The proposed budget includes some gains for the older voter. As more of us are getting older and with the decline of the growth rate, who will be looking after us? 90% of seniors live in the community; most having care provided by an unpaid family caregiver. (Canada’s savings is estimated at 25 billion a year). (Who Cares and How Much, Hollander, Lui and Chappell, Health Care Quartlerly, Vol 12, No 2, 2009)

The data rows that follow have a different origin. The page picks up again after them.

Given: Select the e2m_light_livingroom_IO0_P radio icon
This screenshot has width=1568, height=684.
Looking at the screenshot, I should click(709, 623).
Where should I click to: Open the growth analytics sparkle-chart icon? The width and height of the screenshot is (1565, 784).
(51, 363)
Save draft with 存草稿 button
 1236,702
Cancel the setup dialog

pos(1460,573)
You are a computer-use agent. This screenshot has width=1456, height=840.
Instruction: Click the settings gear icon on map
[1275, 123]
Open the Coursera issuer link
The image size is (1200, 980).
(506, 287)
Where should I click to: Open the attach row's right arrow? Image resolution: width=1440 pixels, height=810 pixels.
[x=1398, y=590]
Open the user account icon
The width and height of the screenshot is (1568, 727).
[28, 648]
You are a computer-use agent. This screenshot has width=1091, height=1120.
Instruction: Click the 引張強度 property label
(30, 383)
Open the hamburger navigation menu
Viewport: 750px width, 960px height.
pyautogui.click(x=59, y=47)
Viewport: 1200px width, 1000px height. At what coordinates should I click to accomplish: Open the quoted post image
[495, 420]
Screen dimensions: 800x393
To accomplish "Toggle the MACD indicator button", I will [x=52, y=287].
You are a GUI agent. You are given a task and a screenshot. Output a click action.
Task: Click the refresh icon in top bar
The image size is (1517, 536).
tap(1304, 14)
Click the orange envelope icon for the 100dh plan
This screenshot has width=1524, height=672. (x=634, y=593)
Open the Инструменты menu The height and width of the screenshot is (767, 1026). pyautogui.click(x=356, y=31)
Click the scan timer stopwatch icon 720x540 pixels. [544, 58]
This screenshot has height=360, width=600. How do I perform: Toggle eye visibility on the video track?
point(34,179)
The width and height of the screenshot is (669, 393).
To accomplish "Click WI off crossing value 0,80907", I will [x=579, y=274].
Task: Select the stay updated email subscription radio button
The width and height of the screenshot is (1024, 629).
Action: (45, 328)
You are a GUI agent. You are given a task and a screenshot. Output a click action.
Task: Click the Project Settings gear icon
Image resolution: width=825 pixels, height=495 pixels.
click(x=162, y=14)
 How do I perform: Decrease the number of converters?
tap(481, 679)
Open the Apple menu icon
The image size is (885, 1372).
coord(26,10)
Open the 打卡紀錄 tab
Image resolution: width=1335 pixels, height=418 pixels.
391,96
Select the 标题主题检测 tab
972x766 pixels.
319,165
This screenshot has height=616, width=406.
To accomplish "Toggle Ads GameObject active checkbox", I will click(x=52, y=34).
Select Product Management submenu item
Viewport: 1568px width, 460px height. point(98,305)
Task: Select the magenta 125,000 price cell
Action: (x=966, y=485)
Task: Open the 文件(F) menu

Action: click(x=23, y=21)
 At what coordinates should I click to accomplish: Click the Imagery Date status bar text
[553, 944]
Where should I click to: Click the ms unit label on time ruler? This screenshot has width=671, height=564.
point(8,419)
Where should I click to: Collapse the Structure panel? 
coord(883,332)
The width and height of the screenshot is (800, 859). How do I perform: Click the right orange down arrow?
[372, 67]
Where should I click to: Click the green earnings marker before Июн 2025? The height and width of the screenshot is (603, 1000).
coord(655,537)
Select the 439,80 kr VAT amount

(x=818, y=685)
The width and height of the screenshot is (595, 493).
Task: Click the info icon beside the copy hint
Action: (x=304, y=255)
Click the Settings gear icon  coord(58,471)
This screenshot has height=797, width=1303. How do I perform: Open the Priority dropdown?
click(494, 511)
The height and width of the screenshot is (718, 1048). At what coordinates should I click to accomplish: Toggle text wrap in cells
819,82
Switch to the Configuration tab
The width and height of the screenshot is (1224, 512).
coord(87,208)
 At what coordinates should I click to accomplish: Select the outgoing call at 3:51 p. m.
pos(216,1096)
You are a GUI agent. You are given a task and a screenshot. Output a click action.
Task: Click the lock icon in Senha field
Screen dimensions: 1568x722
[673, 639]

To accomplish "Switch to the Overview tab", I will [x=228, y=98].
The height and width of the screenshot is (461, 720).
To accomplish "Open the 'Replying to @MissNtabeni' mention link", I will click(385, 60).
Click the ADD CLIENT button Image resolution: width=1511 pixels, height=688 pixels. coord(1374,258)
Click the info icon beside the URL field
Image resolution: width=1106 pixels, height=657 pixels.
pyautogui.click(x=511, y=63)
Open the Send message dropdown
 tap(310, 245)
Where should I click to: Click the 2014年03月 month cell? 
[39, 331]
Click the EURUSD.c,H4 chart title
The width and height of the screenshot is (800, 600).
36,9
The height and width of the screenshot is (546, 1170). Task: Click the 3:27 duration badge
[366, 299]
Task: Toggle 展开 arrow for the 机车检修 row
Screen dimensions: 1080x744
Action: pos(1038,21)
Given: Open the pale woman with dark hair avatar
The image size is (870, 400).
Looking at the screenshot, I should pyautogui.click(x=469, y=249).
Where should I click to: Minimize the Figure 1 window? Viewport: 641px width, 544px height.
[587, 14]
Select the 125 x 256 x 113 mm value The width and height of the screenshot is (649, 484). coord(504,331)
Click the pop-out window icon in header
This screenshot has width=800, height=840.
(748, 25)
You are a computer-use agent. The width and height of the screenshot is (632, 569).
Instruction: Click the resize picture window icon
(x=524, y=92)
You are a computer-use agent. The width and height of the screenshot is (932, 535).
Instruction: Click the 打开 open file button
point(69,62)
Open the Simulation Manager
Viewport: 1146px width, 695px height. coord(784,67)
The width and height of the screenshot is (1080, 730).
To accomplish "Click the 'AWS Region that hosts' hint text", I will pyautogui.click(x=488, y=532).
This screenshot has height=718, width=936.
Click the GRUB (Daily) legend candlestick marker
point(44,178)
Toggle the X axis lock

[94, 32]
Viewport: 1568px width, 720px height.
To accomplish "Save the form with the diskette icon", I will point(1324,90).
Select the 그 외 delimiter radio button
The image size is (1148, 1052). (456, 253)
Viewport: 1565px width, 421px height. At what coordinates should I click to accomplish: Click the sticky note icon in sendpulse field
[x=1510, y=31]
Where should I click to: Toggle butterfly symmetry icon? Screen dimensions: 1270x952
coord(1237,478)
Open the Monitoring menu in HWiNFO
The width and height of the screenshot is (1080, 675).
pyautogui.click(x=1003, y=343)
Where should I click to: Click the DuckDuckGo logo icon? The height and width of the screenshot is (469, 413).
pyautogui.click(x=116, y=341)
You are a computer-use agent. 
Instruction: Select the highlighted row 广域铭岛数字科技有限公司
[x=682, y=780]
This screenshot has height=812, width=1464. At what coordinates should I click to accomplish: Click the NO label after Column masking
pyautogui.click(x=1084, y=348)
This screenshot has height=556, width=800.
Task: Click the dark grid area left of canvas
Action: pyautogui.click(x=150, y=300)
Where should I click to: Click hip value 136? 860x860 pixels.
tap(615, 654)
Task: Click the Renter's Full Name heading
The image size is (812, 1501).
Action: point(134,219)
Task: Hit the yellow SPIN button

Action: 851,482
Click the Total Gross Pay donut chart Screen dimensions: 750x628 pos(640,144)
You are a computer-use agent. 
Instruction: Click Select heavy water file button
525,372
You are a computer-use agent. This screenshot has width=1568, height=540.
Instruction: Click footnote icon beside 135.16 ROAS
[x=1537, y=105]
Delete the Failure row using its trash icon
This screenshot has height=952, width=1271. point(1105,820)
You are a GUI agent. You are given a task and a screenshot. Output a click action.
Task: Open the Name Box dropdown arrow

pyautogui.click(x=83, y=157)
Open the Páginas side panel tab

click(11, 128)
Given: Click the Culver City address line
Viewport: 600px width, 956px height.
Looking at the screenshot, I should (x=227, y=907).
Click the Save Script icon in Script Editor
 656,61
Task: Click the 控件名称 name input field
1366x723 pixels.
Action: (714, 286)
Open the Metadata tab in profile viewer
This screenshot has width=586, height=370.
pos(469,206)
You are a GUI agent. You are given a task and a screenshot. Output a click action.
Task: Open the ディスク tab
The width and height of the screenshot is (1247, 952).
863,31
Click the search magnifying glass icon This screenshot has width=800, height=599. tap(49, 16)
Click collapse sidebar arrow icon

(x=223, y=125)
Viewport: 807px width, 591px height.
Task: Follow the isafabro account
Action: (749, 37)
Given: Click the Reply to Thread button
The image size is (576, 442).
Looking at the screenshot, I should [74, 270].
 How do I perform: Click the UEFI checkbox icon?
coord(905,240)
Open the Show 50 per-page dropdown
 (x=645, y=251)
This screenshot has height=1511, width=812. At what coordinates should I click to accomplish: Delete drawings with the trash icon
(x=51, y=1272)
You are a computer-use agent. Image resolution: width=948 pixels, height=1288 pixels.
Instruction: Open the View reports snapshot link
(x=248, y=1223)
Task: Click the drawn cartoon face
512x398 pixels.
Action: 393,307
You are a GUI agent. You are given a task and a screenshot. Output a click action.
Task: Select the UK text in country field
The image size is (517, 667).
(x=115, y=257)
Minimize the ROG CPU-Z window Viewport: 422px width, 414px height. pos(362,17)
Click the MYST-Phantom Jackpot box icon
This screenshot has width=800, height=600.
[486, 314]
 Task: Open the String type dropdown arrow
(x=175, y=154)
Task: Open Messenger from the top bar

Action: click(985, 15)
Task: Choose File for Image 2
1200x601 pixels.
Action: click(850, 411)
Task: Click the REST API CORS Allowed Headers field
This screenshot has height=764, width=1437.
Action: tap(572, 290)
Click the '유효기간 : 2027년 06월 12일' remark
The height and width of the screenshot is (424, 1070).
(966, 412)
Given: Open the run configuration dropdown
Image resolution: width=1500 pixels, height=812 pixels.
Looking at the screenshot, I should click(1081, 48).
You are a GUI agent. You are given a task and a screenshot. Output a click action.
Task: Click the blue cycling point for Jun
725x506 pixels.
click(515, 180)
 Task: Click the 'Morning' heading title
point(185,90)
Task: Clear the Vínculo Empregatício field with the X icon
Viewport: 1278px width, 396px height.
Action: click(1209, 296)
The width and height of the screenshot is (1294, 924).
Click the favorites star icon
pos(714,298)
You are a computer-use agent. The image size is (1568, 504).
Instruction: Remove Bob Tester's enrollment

With dementia being called an epidemic (Rising Tide: The Impact of Dementia on Canadian Society), aging experts have made numerous recommendations in order to be better prepared). The Globe and Mail presented a series on this issue and presented recommendations for a national action plan. These included:
• Keeping people in their homes for as long as possible- let’s face it, most people want to be able to live and die in their own homes;
• Make sure institutional care is available and appropriate: Yes, there is a shortage of options; certainly a shortage of retirement residences that offer dementia care exclusively. A few models exist, often geared towards those in the early to moderate stages;
• Train specialists to find proper care for each patient: client centered approach- dealing with a shortage of family doctors and even greater shortage of geriatricians (.44 percent of Canadian doctors who specialize in geriatrics (Globe and Mail, March 25, 2011);
• Delay the decline with early diagnosis and prompt treatment: Yes, this speaks to our shortage of family doctors in general and geriatricians specifically;
• Guarantee family caregivers the help they need: The proposed budget includes a new Family Caregiver Tax Credit, a 15-per-cent non-refundable credit on an amount of $2,000. Note: purchasing care from an agency, the average hourly rate of $23.00 plus. Ms. R. Meandro from the Alzheimers Society of Canada was quoted in the Globe and Mail (March 25, 2011) that “this tax break amounts to just over $5 a day”.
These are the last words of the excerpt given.